Empezar por el proceso, no por la herramienta
La adopción de inteligencia artificial fracasa cuando empieza por la compra. Primero conviene medir dónde se va el tiempo: elaboración de materiales, respuestas repetidas al alumnado, redacción de propuestas, informes de seguimiento, gestión documental.
Con ese mapa, la conversación cambia: ya no se trata de probar una herramienta, sino de resolver una tarea concreta que cuesta horas cada semana.
Casos de uso con retorno rápido
Tres suelen dar resultado pronto: apoyo en la producción y adaptación de materiales formativos, respuestas a consultas frecuentes de alumnado y empresas, y preparación de borradores de propuestas y memorias a partir de documentación existente.
En los tres casos hay un patrón común: la IA produce un borrador y una persona con criterio lo revisa y firma.
Reglas internas antes que entusiasmo
Qué información se puede introducir en una herramienta externa y cuál no, quién revisa antes de publicar, cómo se documenta el uso y qué se comunica al alumnado. Sin estas reglas, el riesgo reputacional y de protección de datos supera al ahorro.

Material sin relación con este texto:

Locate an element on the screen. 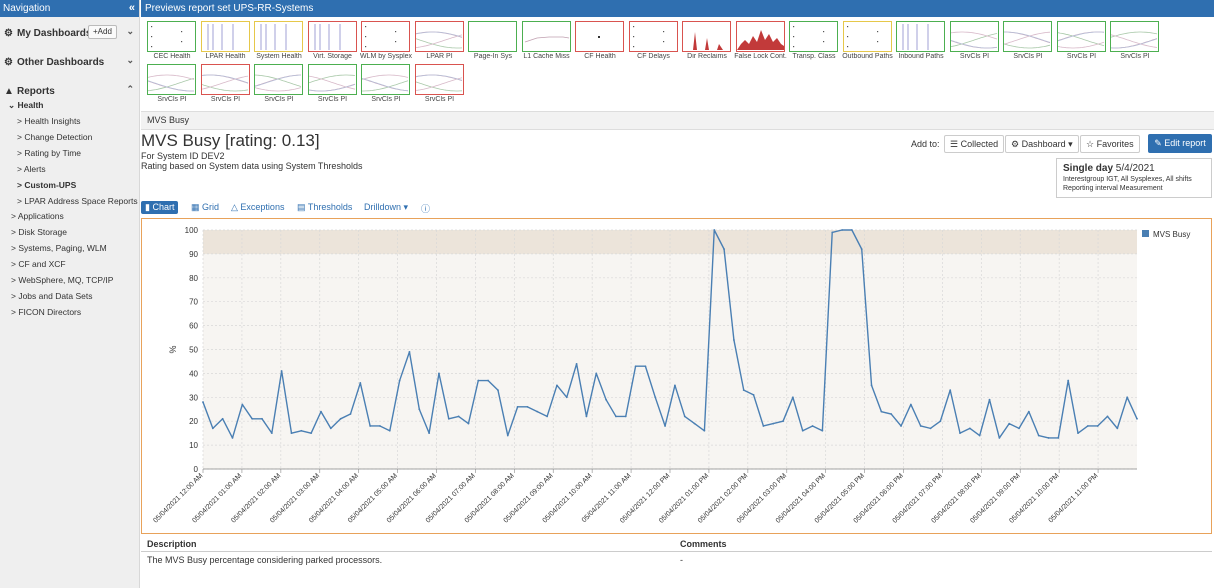  preview-thumbnail: Page-In Sys is located at coordinates (493, 40).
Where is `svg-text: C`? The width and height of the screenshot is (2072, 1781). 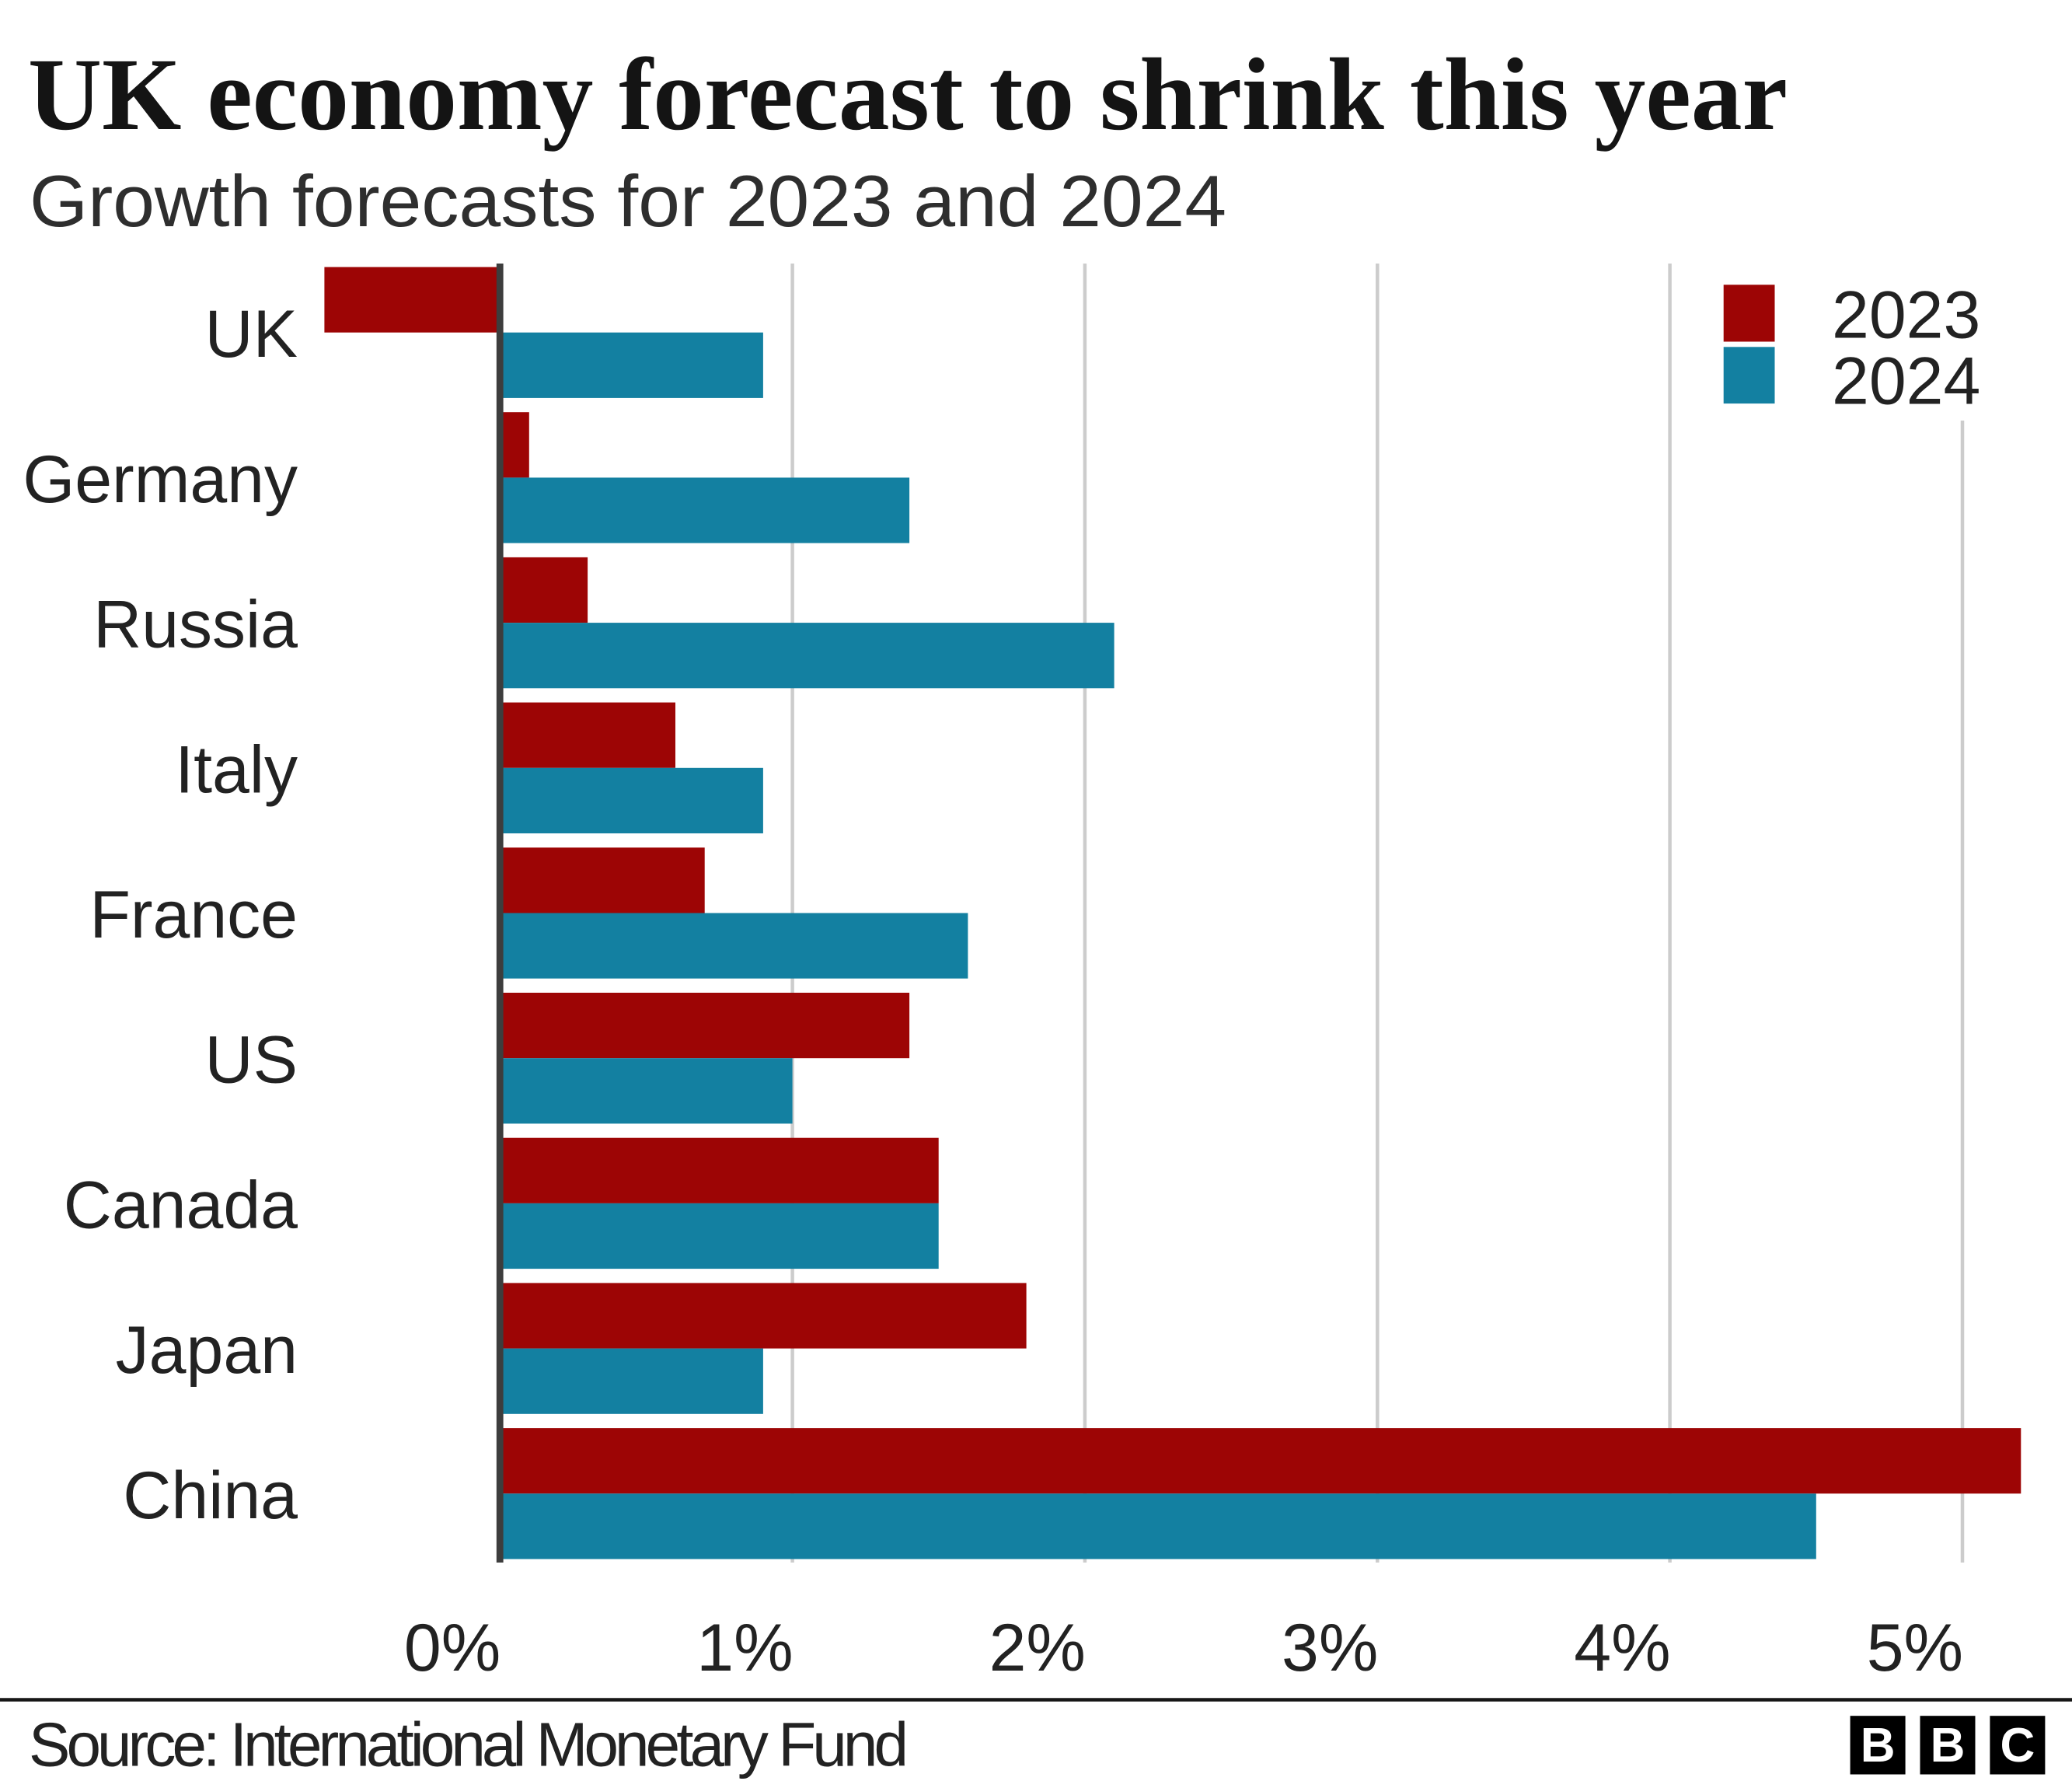
svg-text: C is located at coordinates (2017, 1745).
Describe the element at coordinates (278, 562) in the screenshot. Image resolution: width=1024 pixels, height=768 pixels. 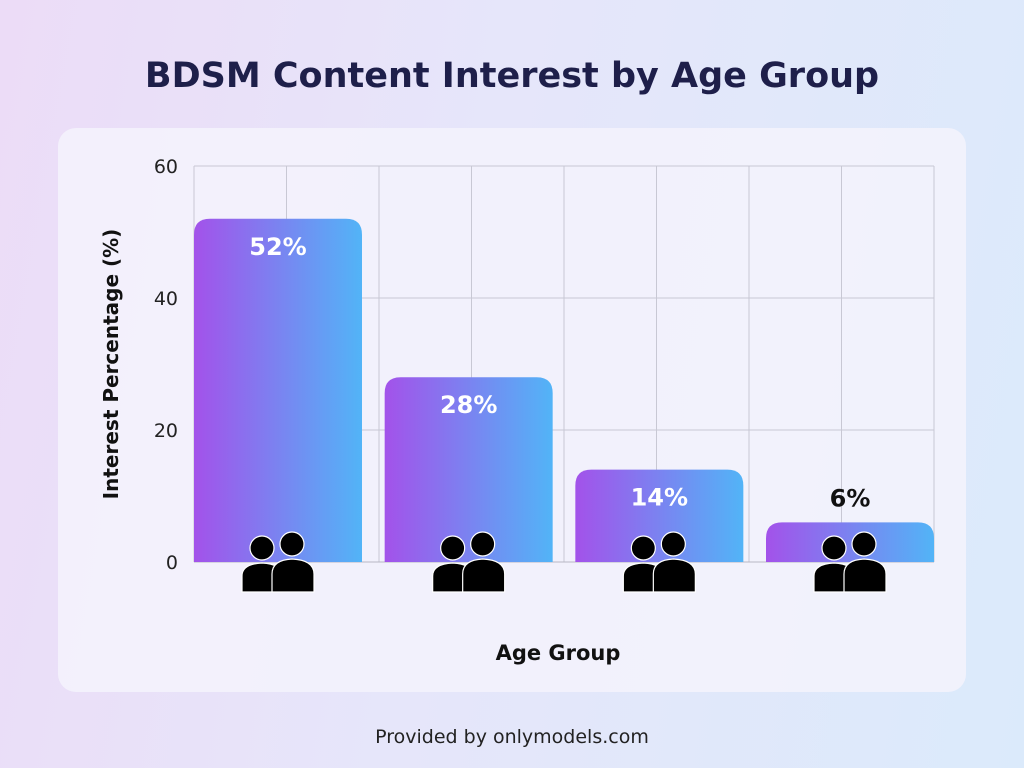
I see `young-couple-icon` at that location.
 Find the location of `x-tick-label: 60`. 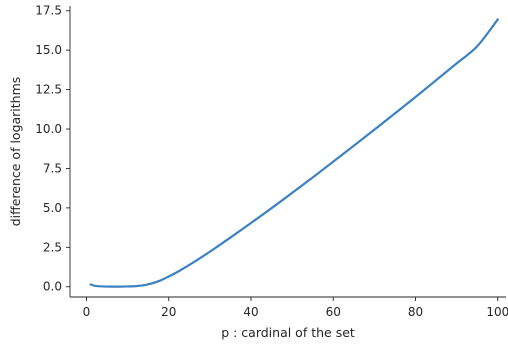

x-tick-label: 60 is located at coordinates (334, 312).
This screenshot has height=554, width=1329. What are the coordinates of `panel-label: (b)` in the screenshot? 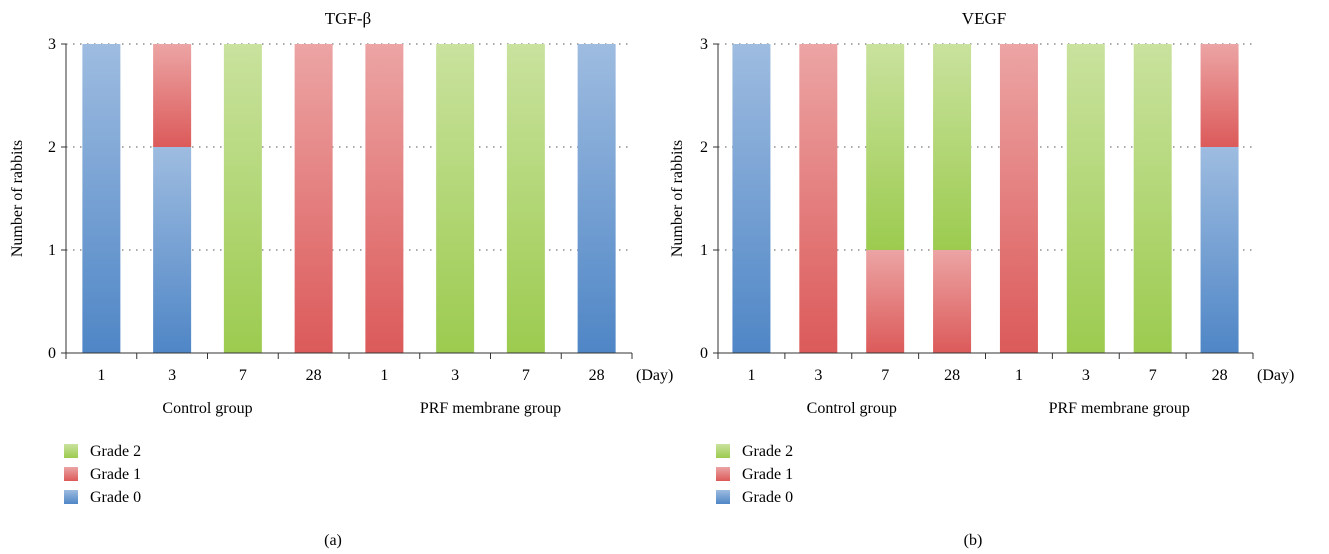 It's located at (974, 540).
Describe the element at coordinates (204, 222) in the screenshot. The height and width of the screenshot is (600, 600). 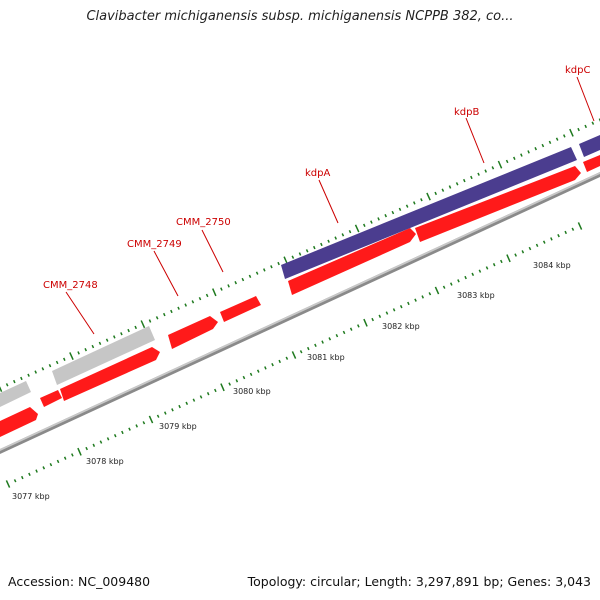
I see `gene-label-cmm-2750: CMM_2750` at that location.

Escribirlas en una página y formar al equipo es más eficaz que cualquier política extensa que nadie lee.
Aprovechar primero lo que ya está pagado
Antes de sumar suscripciones conviene revisar qué permite ya el LMS, el gestor documental o la suite ofimática contratada. Es frecuente encontrar funcionalidades sin usar que cubren buena parte de la necesidad.
La digitalización que funciona suele ser poco espectacular: menos herramientas, mejor usadas.